start Extract provided
The system maintains $k$ heterogeneous reasoning agents $\{A_1, \ldots, A_k\}$, each producing a perspective-specific analysis $A_i(\mathbf{x}_t) \in \mathbb{R}^d$.

\subsection{State Evolution}

The cognitive state evolves according to:
\begin{equation}
\label{eq:evolution}
\mathbf{x}_{t+1} = \mathbf{x}_t + \sum_{i=1}^{k} w_i \, A_i(\mathbf{x}_t) - \alpha \nabla\Phi(\mathbf{x}_t) - \lambda \nabla\Psi(\mathbf{x}_t)
\end{equation}
where:
\begin{itemize}[leftmargin=*,nosep]
  \item $w_i \geq 0$, $\sum w_i = 1$ are agent weights (set by query classification),
  \item $\Phi(\mathbf{x})$ is the \emph{coherence potential} penalizing internal inconsistency,
  \item $\Psi(\mathbf{x})$ is the \emph{ethical constraint potential} from the AEGIS system,
  \item $\alpha, \lambda > 0$ are gradient step sizes.
\end{itemize}

\subsection{Epistemic Tension}

\begin{definition}[Epistemic Tension]
The epistemic tension at step $t$ measures inter-agent disagreement:
\begin{equation}
\label{eq:tension}
\xi_t = \frac{1}{k} \sum_{i=1}^{k} \| A_i(\mathbf{x}_t) - \bar{A}(\mathbf{x}_t) \|^2
\end{equation}
where $\bar{A}(\mathbf{x}_t) = \sum_{i} w_i A_i(\mathbf{x}_t)$ is the weighted mean agent output.
end Extract provided
start Supplied material
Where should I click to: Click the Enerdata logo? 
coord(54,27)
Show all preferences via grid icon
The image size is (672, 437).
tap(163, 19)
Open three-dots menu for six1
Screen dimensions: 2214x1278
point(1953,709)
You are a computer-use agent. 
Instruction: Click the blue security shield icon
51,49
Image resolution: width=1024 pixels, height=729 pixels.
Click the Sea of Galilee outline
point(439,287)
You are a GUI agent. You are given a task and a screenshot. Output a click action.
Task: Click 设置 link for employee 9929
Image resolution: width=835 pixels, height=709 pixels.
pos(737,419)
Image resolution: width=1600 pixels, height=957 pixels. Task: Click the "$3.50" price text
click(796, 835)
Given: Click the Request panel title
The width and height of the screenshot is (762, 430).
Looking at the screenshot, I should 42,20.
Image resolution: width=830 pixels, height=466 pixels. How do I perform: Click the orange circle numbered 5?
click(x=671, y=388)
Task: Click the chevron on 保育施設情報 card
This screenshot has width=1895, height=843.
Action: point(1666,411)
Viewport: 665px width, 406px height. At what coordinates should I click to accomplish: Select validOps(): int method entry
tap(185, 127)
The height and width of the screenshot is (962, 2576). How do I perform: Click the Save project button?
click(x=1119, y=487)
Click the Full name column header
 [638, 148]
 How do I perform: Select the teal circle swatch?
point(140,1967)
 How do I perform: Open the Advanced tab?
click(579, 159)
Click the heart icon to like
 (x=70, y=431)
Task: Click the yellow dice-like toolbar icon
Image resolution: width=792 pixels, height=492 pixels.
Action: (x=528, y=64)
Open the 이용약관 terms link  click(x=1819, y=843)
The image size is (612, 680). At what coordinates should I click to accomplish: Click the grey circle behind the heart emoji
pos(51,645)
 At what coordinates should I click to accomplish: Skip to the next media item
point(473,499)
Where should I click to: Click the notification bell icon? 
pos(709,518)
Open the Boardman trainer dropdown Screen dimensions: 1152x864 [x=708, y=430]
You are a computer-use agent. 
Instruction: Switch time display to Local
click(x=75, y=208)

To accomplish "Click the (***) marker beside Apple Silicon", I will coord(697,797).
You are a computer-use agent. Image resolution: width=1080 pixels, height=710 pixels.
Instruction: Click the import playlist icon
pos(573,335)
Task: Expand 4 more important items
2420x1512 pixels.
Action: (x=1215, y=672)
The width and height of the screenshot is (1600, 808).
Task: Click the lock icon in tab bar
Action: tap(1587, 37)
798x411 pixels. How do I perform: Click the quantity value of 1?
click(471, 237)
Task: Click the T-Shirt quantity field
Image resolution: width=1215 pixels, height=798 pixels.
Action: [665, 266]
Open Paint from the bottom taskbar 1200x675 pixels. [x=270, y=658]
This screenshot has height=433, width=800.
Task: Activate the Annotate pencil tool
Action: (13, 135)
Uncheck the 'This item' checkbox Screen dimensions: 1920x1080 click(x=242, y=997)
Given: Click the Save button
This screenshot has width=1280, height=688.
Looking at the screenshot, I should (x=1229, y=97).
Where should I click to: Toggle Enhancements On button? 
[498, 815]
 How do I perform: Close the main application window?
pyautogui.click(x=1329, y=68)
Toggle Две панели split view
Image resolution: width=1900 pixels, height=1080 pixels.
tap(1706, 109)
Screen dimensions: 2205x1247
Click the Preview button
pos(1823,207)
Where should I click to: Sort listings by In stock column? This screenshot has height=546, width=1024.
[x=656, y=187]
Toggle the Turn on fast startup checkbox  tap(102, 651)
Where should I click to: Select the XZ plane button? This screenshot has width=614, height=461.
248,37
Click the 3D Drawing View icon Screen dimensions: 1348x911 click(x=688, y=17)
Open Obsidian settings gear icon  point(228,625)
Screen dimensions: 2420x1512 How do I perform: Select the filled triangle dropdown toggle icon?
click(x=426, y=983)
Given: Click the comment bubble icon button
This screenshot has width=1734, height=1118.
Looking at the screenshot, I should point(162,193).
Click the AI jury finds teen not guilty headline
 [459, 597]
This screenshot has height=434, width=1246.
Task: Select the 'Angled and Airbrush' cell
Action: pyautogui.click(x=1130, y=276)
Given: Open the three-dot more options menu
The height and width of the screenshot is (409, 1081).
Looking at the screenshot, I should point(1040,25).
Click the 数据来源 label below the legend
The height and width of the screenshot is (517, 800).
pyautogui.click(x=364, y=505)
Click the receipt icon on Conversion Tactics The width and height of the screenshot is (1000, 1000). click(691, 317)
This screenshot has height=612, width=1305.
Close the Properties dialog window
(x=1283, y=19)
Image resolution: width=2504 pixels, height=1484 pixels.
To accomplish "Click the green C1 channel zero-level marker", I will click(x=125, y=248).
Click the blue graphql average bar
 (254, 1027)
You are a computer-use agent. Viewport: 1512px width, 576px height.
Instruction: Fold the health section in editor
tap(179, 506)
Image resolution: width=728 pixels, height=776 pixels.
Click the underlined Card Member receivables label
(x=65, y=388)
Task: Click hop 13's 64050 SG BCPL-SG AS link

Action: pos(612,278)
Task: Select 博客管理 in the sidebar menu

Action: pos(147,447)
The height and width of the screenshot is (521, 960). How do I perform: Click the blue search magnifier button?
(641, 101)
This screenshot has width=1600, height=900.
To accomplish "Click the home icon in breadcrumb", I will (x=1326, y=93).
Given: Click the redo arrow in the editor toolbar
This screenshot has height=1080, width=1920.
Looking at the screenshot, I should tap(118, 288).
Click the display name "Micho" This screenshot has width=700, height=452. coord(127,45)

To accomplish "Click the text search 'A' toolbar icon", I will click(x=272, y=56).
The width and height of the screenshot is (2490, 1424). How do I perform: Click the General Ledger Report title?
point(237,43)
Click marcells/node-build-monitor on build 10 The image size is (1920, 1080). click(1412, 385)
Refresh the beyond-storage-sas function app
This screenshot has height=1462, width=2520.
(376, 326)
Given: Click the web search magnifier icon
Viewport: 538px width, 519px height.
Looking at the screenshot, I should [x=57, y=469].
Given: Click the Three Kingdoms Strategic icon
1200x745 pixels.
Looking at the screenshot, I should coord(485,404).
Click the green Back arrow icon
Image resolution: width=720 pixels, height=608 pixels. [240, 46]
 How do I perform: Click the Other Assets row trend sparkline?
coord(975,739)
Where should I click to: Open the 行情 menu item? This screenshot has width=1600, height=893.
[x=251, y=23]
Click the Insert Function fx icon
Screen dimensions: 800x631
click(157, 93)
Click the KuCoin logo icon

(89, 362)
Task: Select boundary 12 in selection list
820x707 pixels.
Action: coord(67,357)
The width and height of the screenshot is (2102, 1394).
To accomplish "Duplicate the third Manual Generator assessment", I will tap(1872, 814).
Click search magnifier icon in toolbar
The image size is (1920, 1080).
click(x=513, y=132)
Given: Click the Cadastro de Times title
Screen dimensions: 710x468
end Supplied material
** Challenge **
Using the extract on agent state evolution, decide whether each of the following statements agrees with it, and answer yes or no, quoting the words of the extract that settle it. 1. The agent weights are set by query classification. 2. The coherence potential penalizes ethical violations. 3. The mean agent output used in the tension formula is an unweighted average.

** Response below **
1. Yes: "are agent weights (set by query classification)".
2. No: "penalizing internal inconsistency".
3. No: "is the weighted mean agent output".